# Your task:
Go through the data below and return each line where the string "computer" occurs.

BEGIN Input data

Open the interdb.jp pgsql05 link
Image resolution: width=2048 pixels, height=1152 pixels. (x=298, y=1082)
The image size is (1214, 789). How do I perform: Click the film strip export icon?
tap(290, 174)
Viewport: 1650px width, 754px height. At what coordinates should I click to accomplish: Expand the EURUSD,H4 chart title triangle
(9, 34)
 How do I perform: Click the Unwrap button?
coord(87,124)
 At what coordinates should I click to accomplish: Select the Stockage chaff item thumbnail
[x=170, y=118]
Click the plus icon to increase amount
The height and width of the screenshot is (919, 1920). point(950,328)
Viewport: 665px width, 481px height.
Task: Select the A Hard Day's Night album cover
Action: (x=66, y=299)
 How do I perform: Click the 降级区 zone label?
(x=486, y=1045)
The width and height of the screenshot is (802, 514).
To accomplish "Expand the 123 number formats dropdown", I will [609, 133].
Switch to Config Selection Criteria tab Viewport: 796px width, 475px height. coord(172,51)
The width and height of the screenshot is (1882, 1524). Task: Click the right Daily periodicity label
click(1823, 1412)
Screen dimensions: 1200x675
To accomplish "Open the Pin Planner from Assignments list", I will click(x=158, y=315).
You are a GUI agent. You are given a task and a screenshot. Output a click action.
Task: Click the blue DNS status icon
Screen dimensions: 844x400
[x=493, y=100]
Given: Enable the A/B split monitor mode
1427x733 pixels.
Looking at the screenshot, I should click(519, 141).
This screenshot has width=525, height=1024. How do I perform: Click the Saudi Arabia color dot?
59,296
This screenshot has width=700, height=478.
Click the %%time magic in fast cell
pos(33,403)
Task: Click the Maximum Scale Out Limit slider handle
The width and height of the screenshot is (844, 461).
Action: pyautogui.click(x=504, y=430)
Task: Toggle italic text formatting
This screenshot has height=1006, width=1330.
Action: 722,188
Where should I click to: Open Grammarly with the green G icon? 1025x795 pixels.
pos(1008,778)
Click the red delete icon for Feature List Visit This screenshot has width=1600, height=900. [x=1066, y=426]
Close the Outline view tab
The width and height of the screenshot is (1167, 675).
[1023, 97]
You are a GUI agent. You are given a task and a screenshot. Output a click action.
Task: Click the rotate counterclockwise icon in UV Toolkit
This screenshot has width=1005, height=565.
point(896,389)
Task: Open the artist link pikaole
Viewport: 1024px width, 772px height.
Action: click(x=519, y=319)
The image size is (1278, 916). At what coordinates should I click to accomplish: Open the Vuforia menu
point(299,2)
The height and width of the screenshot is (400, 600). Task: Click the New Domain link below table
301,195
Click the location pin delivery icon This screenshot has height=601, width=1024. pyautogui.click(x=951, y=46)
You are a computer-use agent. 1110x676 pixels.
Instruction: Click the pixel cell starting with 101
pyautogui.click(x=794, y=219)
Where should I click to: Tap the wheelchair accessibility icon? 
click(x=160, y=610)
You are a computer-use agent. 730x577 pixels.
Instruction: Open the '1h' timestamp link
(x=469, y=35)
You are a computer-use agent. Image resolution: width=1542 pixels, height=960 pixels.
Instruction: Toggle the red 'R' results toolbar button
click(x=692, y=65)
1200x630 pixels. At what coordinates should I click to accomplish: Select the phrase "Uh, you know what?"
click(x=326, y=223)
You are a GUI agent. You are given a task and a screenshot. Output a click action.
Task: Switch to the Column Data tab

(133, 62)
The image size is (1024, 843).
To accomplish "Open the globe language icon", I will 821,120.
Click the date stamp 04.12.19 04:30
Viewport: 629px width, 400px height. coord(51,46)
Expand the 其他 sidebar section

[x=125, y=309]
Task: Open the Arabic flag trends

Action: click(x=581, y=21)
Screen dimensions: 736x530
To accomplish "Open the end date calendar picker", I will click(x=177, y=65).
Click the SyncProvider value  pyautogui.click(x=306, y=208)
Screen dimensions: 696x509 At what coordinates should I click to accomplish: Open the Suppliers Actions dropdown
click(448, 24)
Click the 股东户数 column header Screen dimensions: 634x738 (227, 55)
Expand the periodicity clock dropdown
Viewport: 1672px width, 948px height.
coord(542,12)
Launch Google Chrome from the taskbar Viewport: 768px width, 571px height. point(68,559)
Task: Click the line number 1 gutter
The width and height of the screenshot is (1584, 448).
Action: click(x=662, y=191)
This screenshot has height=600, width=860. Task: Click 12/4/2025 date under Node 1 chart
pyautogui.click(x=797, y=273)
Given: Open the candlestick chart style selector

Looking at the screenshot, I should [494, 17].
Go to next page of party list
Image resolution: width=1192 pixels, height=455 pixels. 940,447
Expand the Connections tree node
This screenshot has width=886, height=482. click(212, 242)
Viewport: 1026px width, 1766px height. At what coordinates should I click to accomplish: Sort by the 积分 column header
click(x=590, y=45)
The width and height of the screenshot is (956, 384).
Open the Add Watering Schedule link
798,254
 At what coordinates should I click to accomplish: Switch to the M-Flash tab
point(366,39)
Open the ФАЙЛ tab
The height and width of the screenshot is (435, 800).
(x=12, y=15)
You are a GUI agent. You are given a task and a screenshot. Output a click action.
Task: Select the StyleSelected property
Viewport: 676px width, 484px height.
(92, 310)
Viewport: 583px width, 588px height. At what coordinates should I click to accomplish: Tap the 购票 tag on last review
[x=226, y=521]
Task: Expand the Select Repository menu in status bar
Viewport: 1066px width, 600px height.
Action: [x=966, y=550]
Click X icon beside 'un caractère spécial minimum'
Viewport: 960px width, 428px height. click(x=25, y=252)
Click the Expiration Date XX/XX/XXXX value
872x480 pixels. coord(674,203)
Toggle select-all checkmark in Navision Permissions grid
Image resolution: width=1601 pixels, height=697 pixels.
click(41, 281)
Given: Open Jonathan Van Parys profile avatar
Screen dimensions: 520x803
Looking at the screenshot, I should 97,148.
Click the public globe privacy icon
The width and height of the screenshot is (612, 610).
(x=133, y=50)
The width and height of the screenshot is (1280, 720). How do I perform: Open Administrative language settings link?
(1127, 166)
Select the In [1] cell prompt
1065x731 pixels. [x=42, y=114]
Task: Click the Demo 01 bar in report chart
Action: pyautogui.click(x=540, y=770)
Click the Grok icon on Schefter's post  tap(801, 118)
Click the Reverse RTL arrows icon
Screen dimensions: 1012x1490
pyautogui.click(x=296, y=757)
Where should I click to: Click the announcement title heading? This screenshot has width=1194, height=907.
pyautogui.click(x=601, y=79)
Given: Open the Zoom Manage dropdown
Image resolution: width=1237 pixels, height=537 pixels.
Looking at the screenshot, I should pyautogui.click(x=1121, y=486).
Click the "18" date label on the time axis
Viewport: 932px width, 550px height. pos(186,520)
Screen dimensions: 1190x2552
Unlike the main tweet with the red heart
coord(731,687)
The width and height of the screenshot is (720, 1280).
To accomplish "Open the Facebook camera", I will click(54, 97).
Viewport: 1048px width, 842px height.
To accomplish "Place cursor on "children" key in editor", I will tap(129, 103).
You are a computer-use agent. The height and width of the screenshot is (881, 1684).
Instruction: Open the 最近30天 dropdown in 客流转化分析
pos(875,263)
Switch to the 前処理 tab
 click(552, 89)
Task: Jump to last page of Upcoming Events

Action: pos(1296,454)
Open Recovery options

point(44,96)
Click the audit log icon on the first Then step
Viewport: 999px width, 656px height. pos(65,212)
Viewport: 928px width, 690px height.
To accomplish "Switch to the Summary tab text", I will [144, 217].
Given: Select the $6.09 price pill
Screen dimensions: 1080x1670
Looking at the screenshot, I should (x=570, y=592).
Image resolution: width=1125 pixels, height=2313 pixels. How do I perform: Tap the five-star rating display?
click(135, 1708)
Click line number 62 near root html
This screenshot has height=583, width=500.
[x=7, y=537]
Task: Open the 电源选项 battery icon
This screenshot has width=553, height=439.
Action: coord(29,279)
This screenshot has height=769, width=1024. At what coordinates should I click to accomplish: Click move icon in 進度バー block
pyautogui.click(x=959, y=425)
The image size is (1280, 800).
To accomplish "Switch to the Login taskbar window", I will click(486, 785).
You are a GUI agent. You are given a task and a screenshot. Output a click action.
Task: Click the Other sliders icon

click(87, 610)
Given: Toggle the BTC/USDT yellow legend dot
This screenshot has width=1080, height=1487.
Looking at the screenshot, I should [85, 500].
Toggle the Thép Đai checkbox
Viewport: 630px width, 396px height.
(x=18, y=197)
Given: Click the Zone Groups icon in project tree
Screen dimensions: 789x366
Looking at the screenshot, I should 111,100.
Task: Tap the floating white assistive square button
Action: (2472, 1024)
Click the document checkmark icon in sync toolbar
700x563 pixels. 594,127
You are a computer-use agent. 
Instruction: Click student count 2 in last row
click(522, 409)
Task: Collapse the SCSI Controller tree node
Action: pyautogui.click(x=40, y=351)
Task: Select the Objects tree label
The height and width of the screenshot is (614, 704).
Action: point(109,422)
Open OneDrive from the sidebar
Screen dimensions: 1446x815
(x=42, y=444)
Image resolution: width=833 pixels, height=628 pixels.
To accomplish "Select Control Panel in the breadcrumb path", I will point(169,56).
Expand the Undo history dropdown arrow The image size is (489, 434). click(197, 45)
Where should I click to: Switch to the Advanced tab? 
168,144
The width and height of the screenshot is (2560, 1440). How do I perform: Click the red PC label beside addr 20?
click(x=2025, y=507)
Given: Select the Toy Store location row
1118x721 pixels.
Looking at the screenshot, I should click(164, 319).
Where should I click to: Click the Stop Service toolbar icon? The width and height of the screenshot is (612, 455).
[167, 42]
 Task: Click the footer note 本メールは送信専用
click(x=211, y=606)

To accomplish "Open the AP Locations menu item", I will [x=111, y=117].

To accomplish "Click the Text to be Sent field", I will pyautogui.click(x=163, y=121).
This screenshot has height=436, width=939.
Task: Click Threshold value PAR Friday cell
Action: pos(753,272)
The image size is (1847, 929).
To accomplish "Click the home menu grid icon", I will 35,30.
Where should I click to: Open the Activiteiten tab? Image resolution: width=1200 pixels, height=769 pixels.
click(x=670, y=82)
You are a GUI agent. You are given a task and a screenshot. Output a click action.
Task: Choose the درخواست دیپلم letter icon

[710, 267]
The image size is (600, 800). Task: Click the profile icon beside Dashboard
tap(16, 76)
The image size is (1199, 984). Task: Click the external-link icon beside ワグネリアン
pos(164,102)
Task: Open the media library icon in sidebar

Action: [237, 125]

END Input data

# Response:
You are a computer-use agent. 1110x676 pixels.
You are a computer-use agent. 730x577 pixels.
You are a computer-use agent. Image resolution: width=1542 pixels, height=960 pixels.
You are a computer-use agent. The height and width of the screenshot is (881, 1684).
You are a computer-use agent. 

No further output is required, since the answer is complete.